* Problem to work on: Count how many lines in the records below contain the word "popup", and reply with the number alone.

==*==

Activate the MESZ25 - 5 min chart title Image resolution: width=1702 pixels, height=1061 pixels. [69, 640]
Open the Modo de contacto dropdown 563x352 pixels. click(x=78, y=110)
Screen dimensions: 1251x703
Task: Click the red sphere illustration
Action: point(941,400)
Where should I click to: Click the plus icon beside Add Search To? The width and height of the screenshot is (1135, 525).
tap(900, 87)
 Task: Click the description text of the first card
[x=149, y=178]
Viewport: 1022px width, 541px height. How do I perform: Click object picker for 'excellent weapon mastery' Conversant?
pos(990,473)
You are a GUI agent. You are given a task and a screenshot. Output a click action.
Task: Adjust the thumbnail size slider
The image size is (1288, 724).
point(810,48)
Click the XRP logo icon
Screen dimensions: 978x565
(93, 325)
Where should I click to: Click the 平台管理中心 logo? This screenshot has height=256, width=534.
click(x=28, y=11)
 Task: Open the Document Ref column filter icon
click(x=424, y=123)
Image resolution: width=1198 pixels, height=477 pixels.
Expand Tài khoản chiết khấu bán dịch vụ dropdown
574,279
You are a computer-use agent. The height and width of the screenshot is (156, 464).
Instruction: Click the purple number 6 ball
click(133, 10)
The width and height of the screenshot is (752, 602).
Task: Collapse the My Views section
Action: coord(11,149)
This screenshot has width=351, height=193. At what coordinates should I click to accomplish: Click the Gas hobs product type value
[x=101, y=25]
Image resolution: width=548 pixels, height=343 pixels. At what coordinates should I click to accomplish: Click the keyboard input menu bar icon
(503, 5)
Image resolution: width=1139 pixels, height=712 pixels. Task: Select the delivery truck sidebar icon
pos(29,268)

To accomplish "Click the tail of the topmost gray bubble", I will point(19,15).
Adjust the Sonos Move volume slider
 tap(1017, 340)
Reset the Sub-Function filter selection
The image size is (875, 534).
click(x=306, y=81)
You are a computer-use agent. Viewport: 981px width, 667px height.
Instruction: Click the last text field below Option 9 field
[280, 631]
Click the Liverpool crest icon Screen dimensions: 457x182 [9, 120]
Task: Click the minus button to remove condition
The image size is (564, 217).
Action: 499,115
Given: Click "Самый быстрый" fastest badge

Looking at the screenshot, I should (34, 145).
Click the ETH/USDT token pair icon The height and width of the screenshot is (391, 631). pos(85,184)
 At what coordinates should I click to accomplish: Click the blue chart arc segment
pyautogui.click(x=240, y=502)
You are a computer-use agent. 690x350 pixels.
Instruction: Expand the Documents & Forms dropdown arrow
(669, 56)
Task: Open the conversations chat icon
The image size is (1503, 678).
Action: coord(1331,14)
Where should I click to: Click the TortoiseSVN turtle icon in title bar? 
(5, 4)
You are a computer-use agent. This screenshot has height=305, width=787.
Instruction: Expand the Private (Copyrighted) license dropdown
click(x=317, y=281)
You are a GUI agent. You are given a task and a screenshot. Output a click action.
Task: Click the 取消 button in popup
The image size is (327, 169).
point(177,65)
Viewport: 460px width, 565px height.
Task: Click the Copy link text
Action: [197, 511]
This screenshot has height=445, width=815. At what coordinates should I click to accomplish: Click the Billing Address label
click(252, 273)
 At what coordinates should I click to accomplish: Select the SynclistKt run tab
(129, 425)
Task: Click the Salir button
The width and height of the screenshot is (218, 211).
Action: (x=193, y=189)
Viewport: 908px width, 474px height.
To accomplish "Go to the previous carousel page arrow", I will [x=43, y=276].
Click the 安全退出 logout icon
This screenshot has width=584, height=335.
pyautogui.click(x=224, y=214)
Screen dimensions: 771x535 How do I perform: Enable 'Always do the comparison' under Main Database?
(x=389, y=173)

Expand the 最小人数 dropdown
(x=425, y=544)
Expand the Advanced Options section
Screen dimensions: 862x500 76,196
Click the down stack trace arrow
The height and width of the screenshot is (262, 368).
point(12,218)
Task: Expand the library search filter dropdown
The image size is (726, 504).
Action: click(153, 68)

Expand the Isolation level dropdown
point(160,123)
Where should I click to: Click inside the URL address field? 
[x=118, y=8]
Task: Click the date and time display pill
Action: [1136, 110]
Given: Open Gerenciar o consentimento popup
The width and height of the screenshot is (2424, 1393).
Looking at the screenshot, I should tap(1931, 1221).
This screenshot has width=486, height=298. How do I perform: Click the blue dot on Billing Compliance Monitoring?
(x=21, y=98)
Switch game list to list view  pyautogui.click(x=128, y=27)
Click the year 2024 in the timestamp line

==*==

* Output: 2